Change the filtering mode of the ESET Firewall

  1. Open the main program window of your ESET Windows product.

  2. Press the F5 key to open Advanced setup.

  3. Click Network Protection  Firewall. Select your desired filtering mode from the Filtering mode drop-down menu and click OK to save your changes. Continue to the next section for a summary of each filtering mode.

Figure 1-1

Explanation of filtering modes

The filtering mode influences the behavior of the firewall and the level of user interaction required. The filtering modes for the ESET firewall are listed below:

Automatic mode — The default mode for easy and convenient use. Custom, user-defined rules can be created but are not required. Automatic mode enables all outbound traffic for a given system and blocks most inbound traffic. Allowed inbound traffic includes traffic from the Trusted Zone, as specified in IDS and advanced options, and inbound traffic responding to recent outbound communications.

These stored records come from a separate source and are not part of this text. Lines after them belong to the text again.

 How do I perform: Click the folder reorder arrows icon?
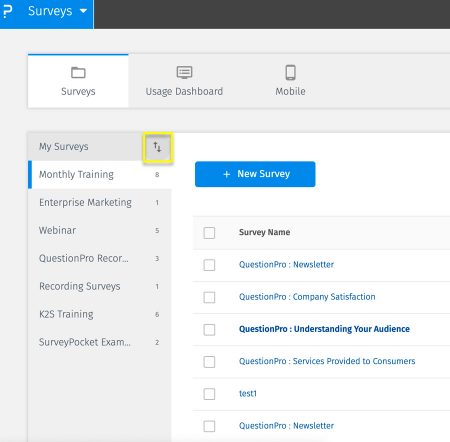coord(157,147)
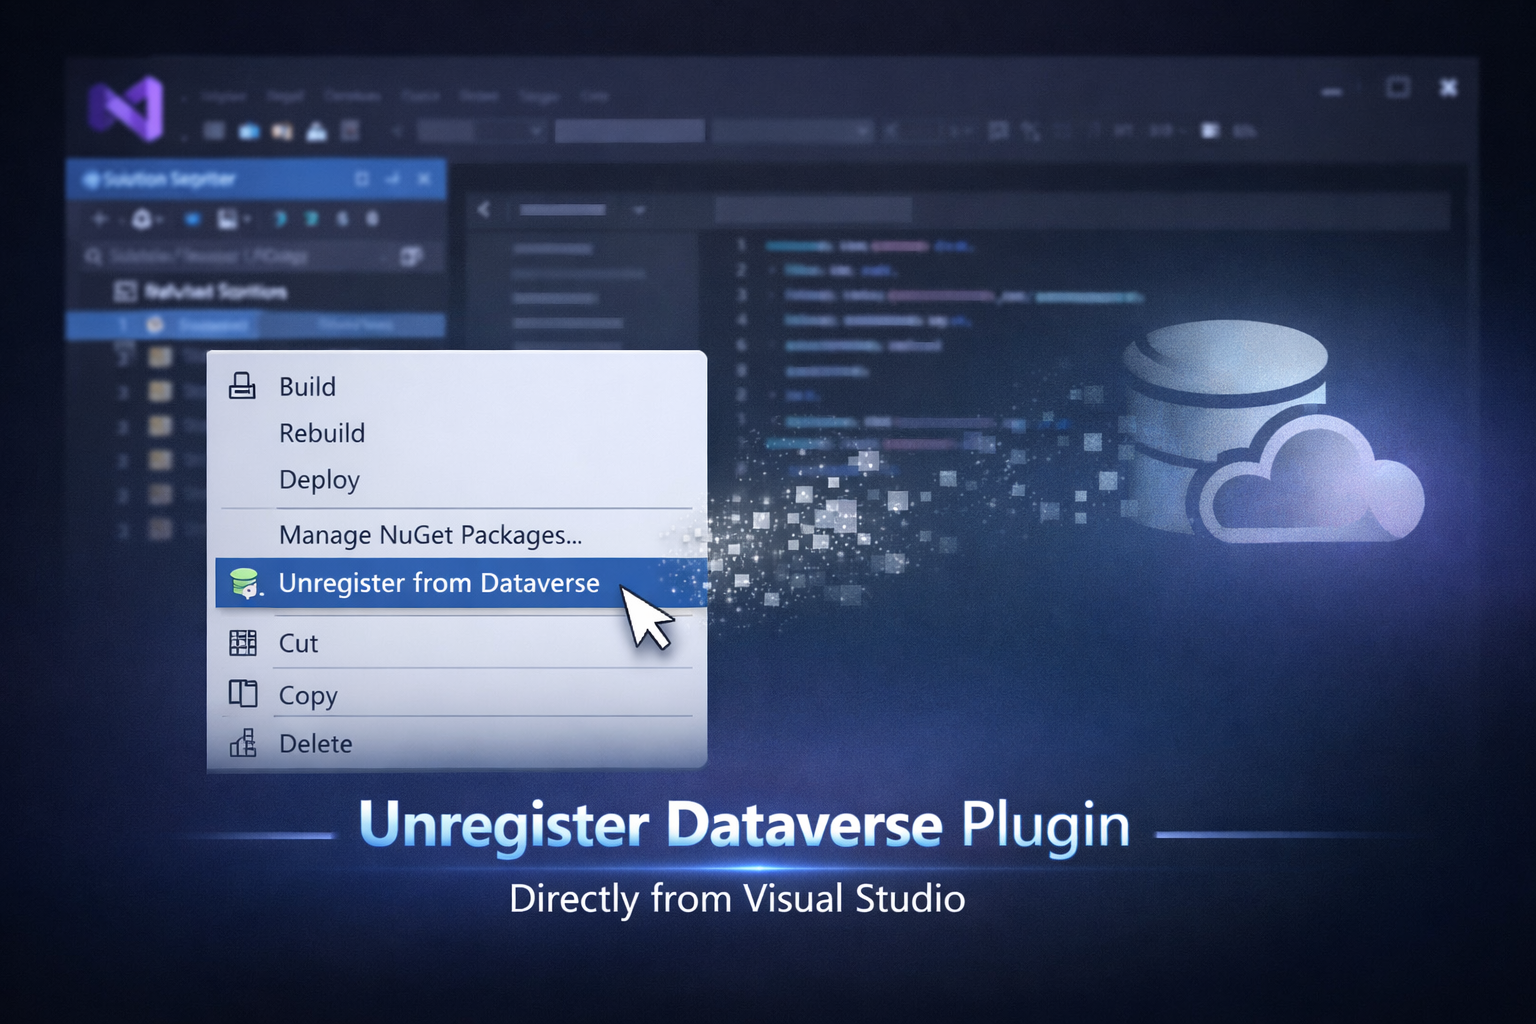The image size is (1536, 1024).
Task: Click the green Dataverse database icon on highlighted entry
Action: pos(243,583)
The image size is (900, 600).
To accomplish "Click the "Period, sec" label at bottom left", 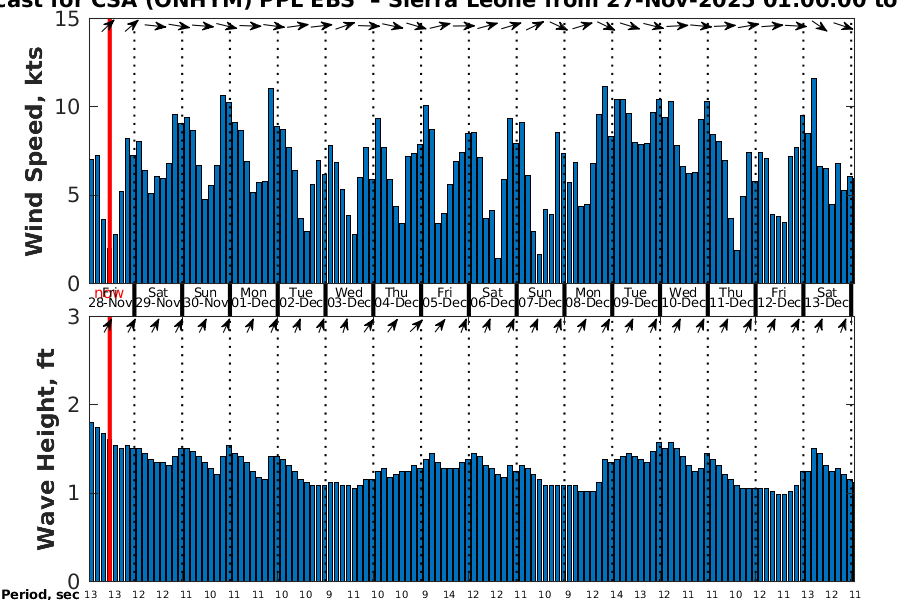I will 40,595.
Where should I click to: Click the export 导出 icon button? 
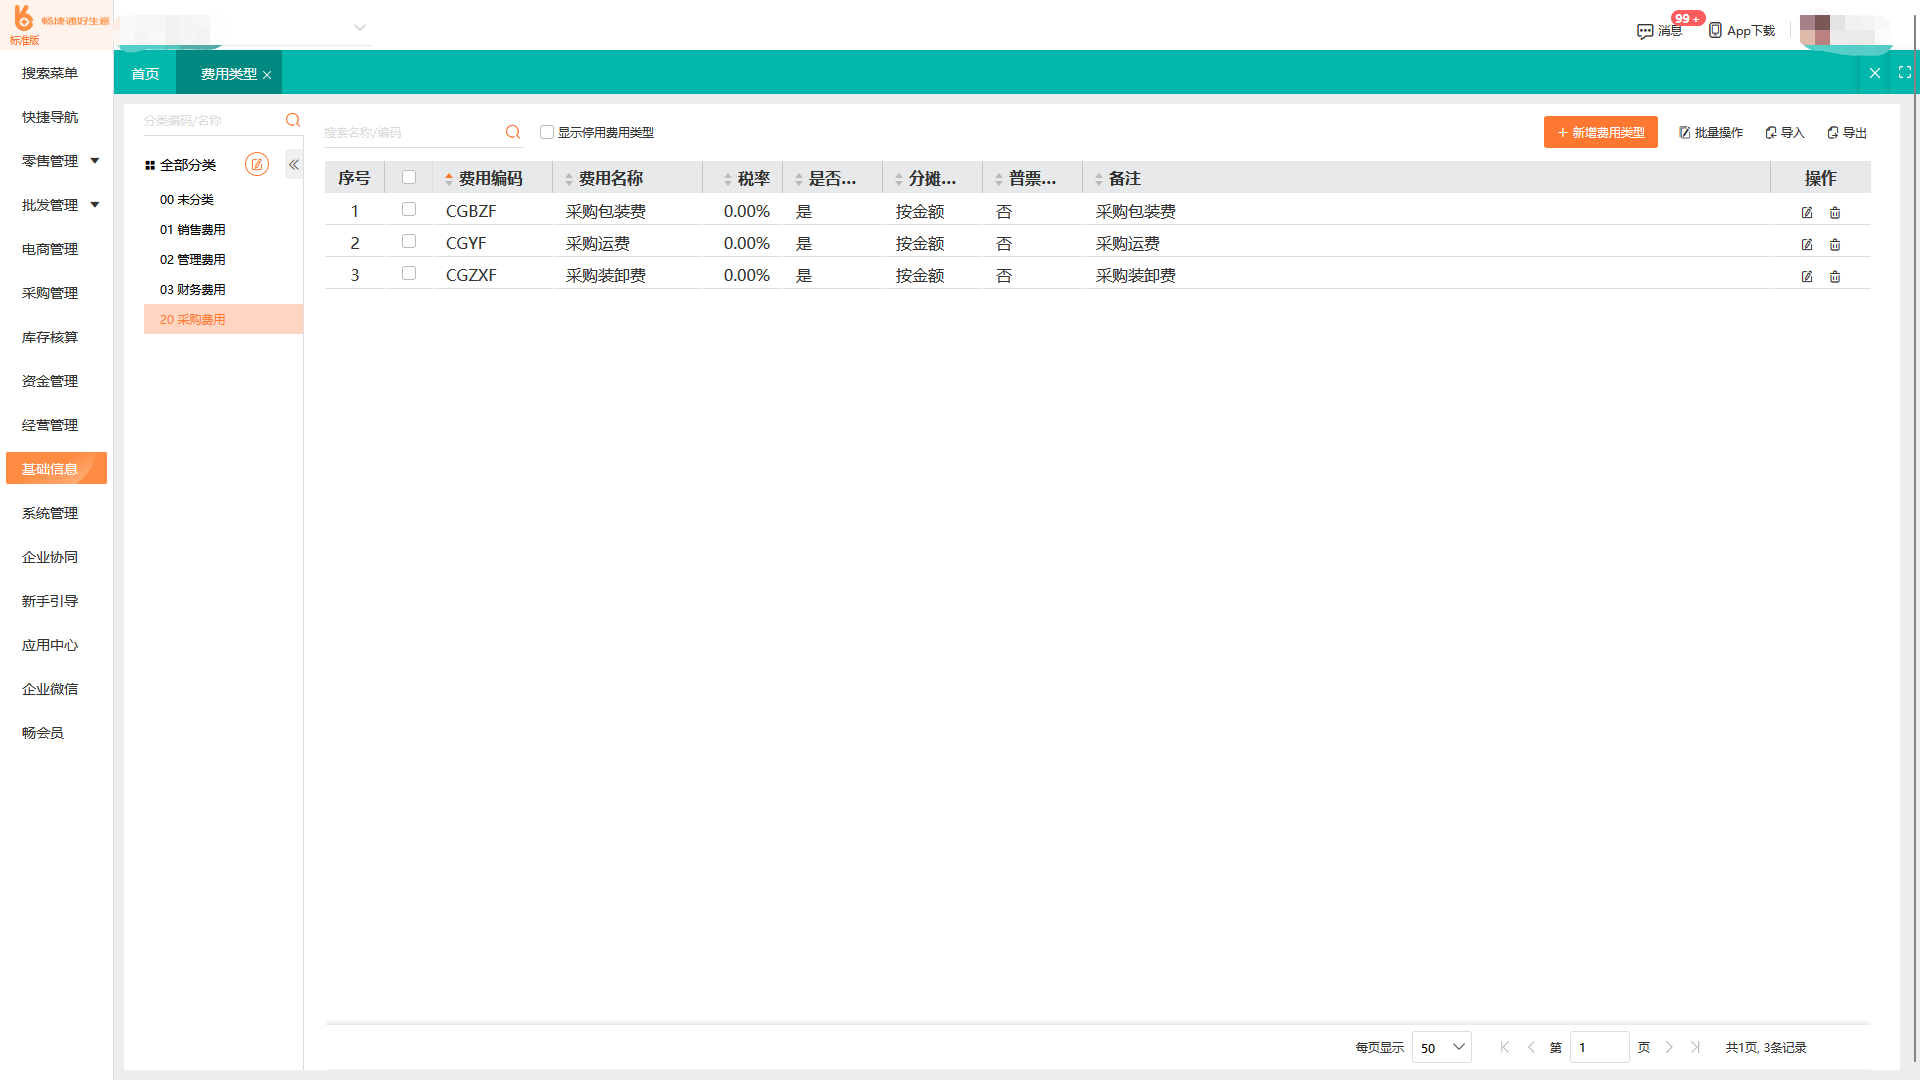tap(1846, 131)
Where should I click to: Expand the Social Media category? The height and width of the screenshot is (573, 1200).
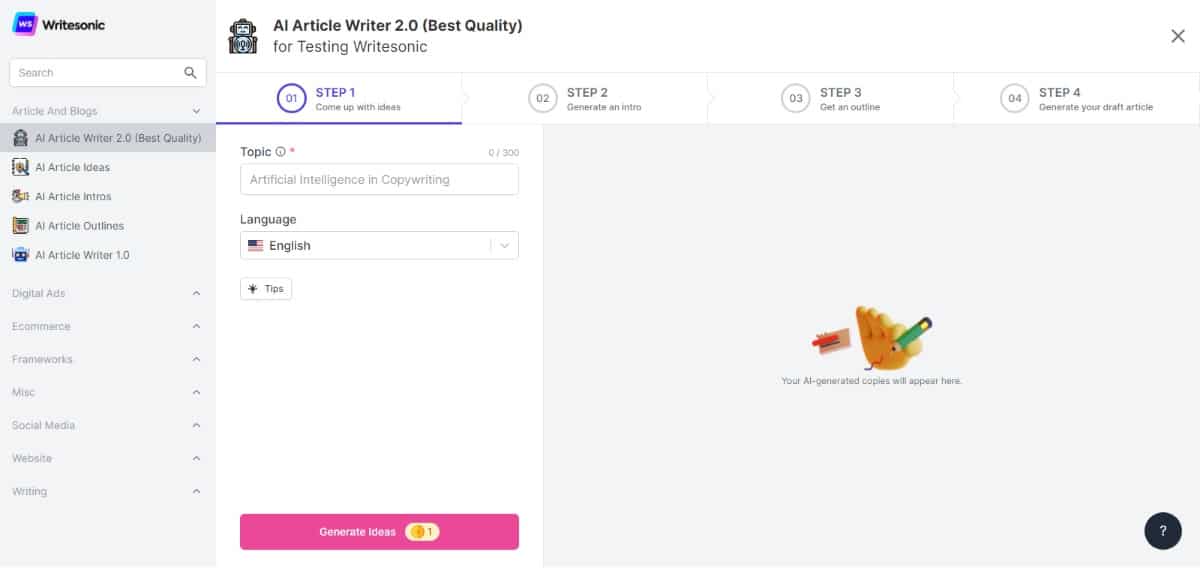(196, 425)
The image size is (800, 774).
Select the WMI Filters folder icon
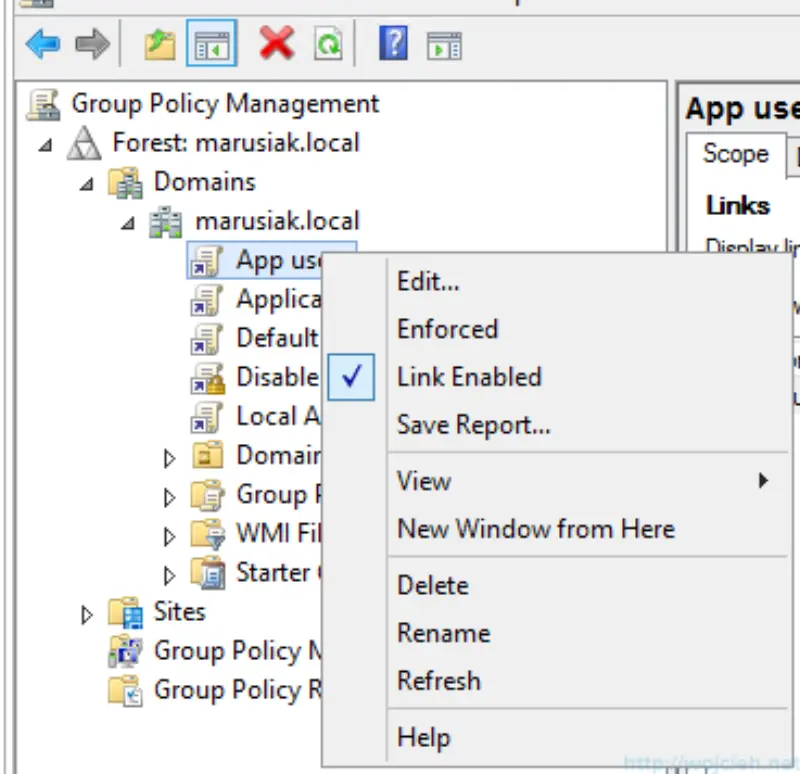204,534
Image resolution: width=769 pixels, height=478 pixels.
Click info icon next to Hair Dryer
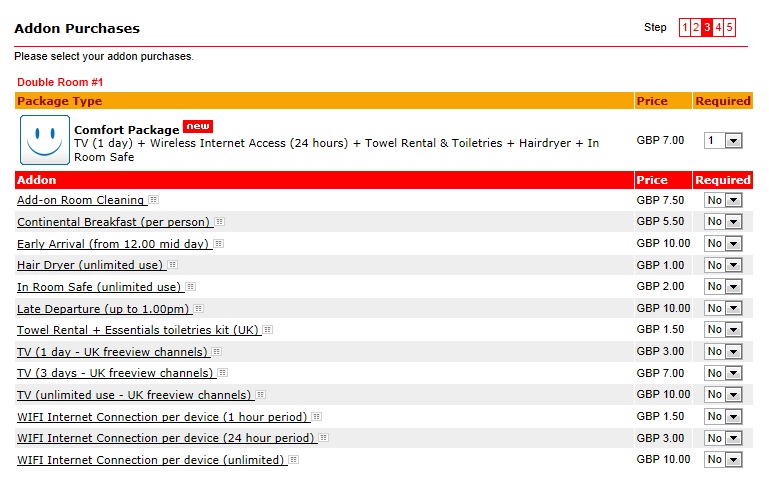[x=172, y=265]
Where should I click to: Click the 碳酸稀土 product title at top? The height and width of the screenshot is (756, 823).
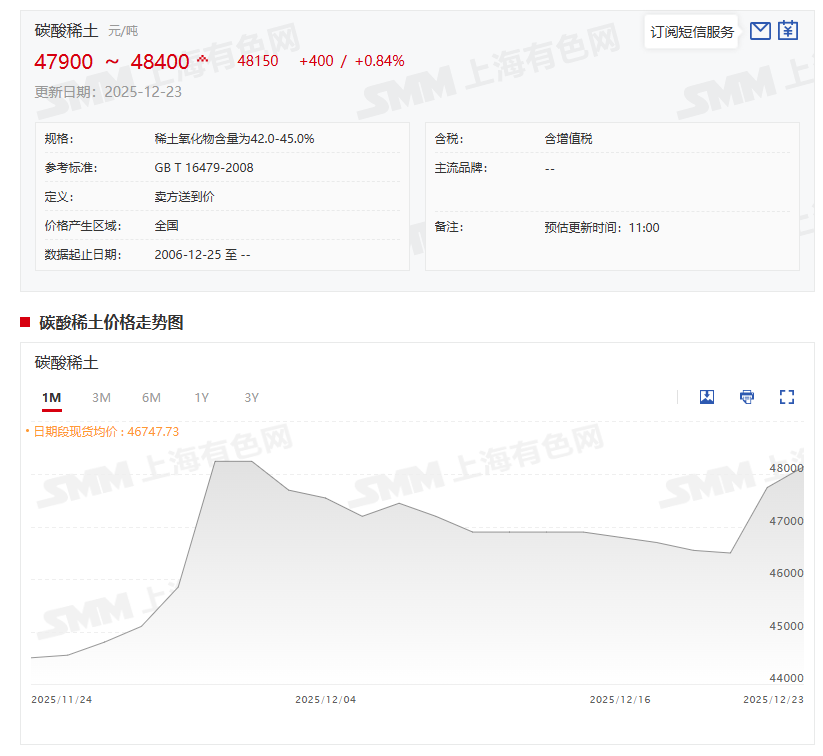pyautogui.click(x=67, y=31)
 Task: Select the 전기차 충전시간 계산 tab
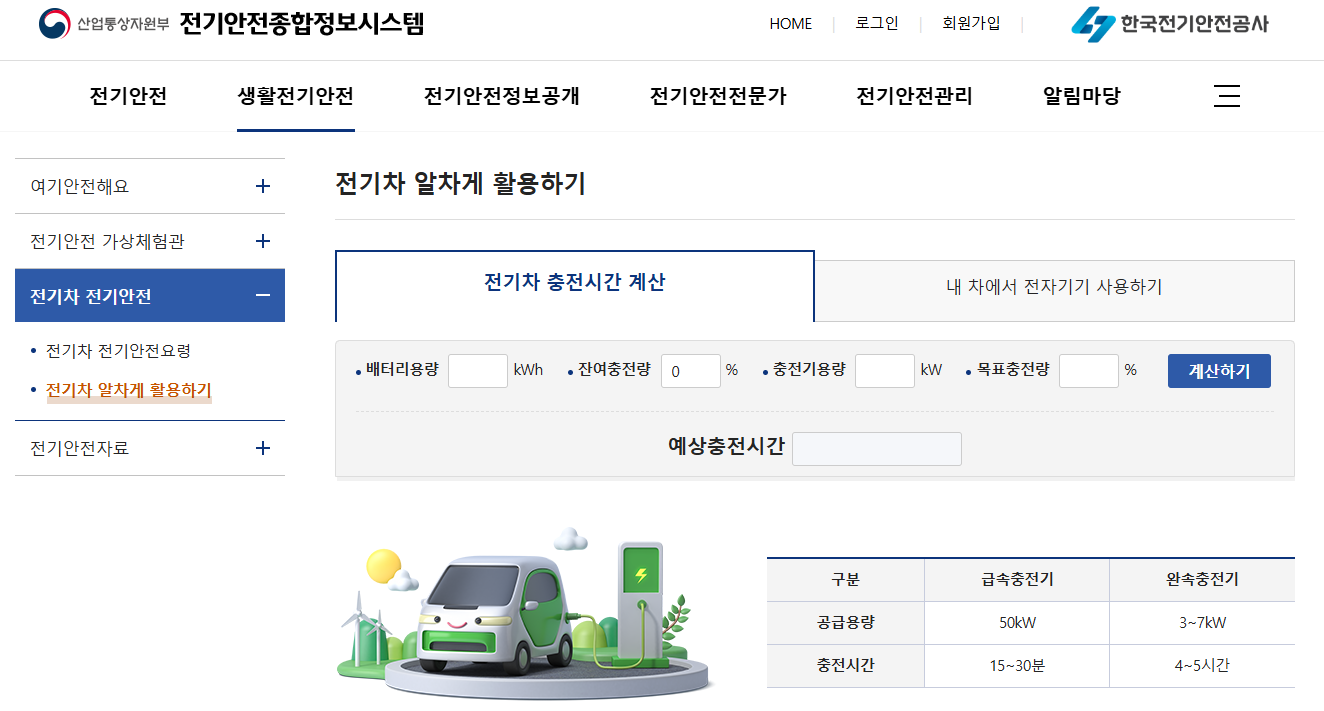574,285
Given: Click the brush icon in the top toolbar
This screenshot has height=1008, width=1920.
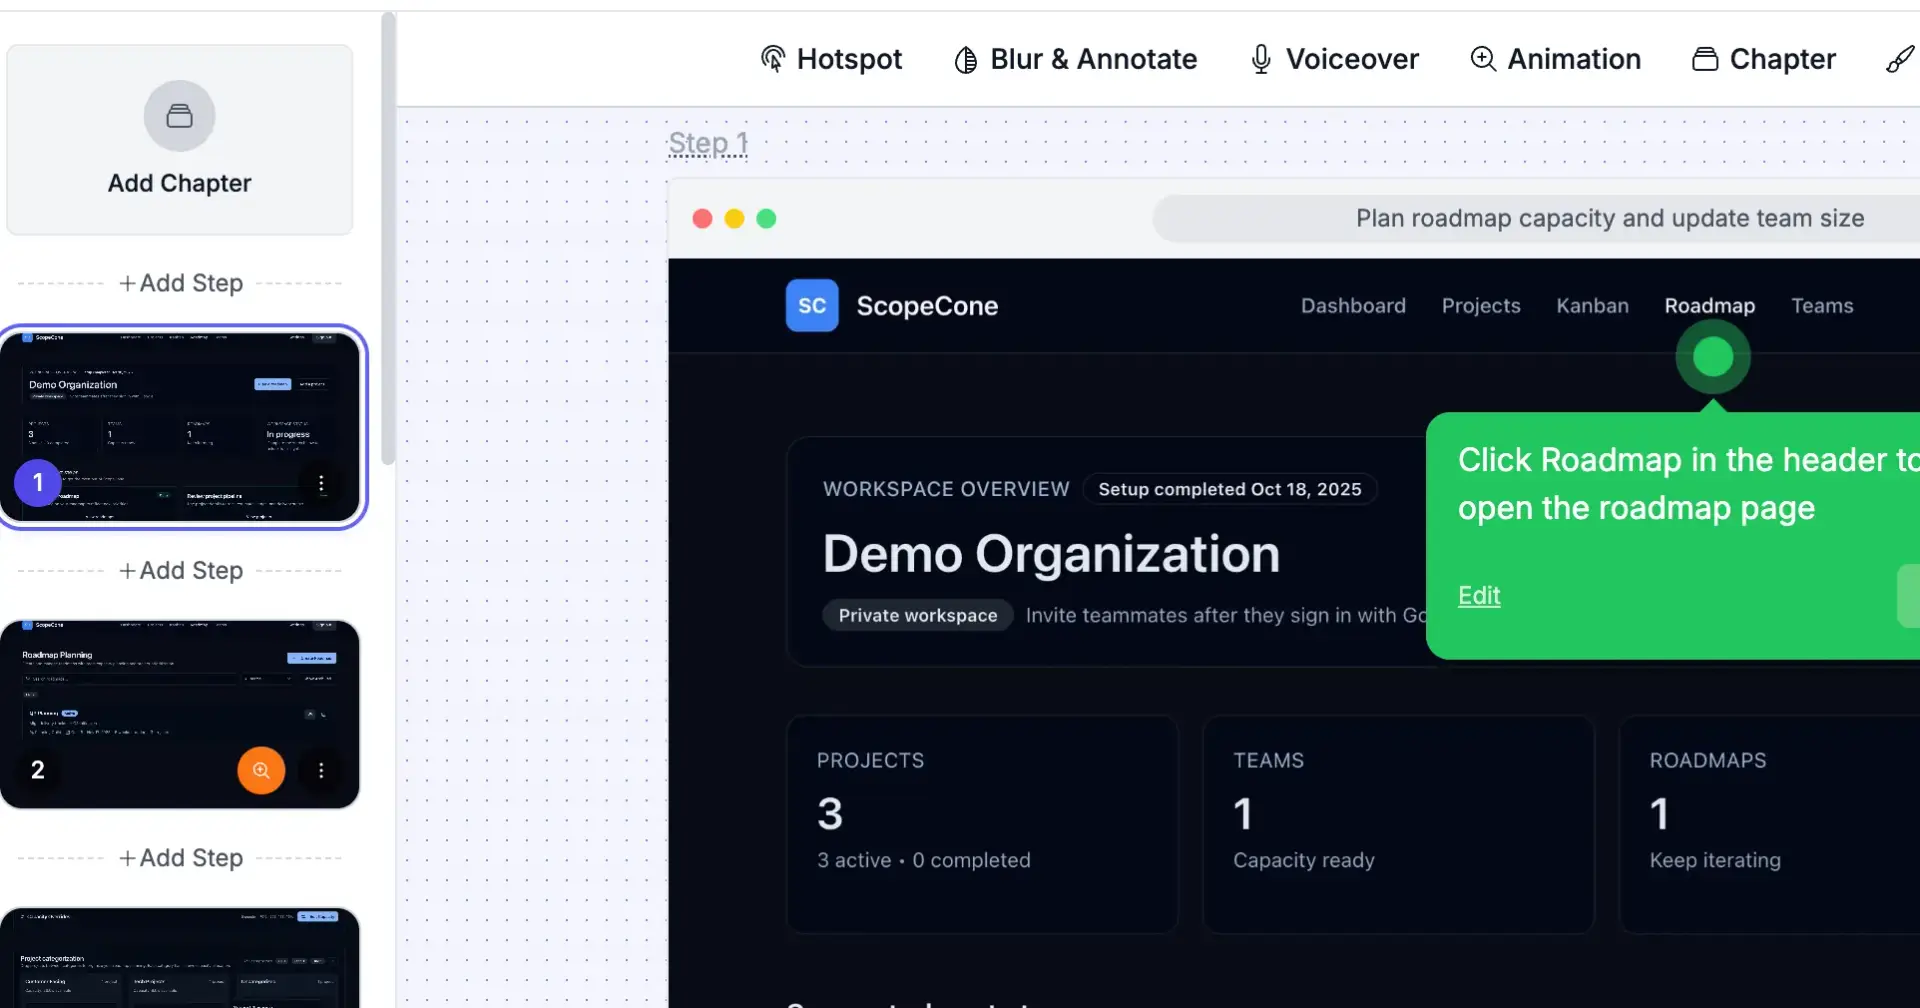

Interactive mode — Custom configuration mode. Network communication is handled according to pre-defined rules. If there are no pre-existing rules that apply to a detected communication, the user will be prompted to allow or deny the connection. The decision to allow or deny can be saved as a new rule for the firewall. When a new rule is created, all future connections of this type will be allowed or blocked according to that rule. Using Interactive mode, the user will be able to create a customized group of rules.

This mode is not intended for prolonged use. We recommend that you disable Interactive mode after you have established a set of rules for use in your environment. Use caution when choosing Interactive mode in a corporate environment because inattentive users can accidentally create rules that might expose them to risk or hinder their ability to communicate over the network.

Policy-based mode — Policy-based mode for advanced users. Network communication is handled according to user-defined rules that grant only desired and secure connections. All other unspecified connections will be blocked by the firewall. We recommend that you only select Policy-based mode if you are an administrator who intends to control network communication and you know which applications should be allowed or denied.

Learning mode — Automatically creates and saves rules; this mode is suitable for the initial configuration of the firewall. No user interaction is required since the ESET firewall saves rules according to pre-defined parameters. Learning mode should only be used until all rules for required communications have been created to avoid security risks. The firewall should then be set to Automatic mode or Policy-based mode.